The given equation is $$y=x^{2}+6x$$. This is a quadratic equation, which means its graph is a parabola. The basic function related to this equation is $$y=x^{2}$$. To understand the transformations applied to the basic function, we need to rewrite the given equation in vertex form, $$y=a(x-h)^2+k$$, by completing the square.

$$y = x^{2}+6x$$

To complete the square for the expression $$x^{2}+6x$$, we take half of the coefficient of x (which is 6), square it, and add and subtract this value. Half of 6 is 3, and $$3^2=9$$.

$$y = x^{2}+6x+9-9$$

Now, group the first three terms, which form a perfect square trinomial.

$$y = (x+3)^2-9$$

**step2 Analyze the Transformations**

The equation is now in the form $$y=(x-h)^2+k$$, where $$h=-3$$ and $$k=-9$$. This form directly shows the transformations applied to the basic graph of $$y=x^2$$.

The term $$(x+3)^2$$ can be written as $$(x-(-3))^2$$. This indicates a horizontal translation of 3 units to the left.

The term $$-9$$ indicates a vertical translation of 9 units downwards.

Since there is no coefficient multiplying $$(x+3)^2$$ other than 1, there is no vertical stretch or compression. Also, there is no negative sign in front of $$(x+3)^2$$, so there is no reflection across the x-axis.

**step3 Determine Key Points for Sketching**

The vertex of a parabola in the form $$y=(x-h)^2+k$$ is $$(h,k)$$. From our transformed equation $$y=(x+3)^2-9$$, the vertex is $$(-3,-9)$$. This is the minimum point of the parabola since the coefficient of the squared term is positive.

To make the sketch more accurate, we can also find the x-intercepts and y-intercept.

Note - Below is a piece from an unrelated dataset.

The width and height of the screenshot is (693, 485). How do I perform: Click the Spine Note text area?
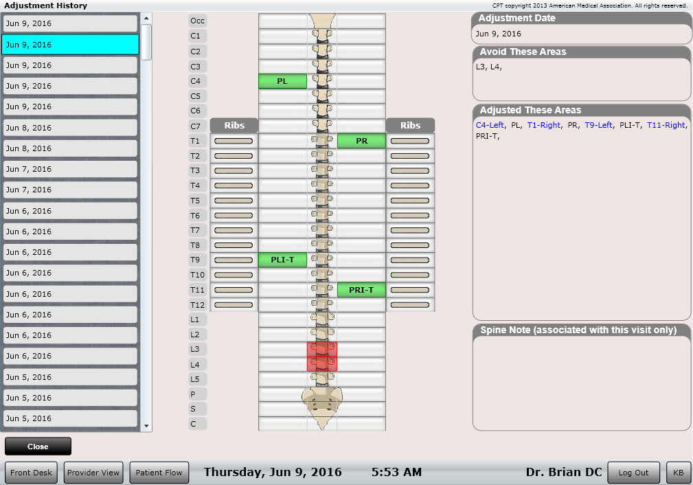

To find the y-intercept, set $$x=0$$ in the original equation:

$$y = (0)^{2} + 6(0) = 0$$

So, the y-intercept is $$(0,0)$$.

To find the x-intercepts, set $$y=0$$:

$$0 = x^{2}+6x$$

$$0 = x(x+6)$$

This gives two x-intercepts: $$x=0$$ and $$x=-6$$. So, the x-intercepts are $$(0,0)$$ and $$(-6,0)$$.

**step4 Describe the Sketching Process**

1. Start with the graph of the basic function $$y=x^{2}$$, which is a parabola opening upwards with its vertex at $$(0,0)$$.

2. Translate the graph horizontally: Shift the graph of $$y=x^{2}$$ 3 units to the left. This new graph represents $$y=(x+3)^2$$. Its vertex will be at $$(-3,0)$$.

3. Translate the graph vertically: Shift the graph obtained in step 2 (i.e., $$y=(x+3)^2$$) 9 units downwards. This new graph represents $$y=(x+3)^2-9$$. Its vertex will be at $$(-3,-9)$$.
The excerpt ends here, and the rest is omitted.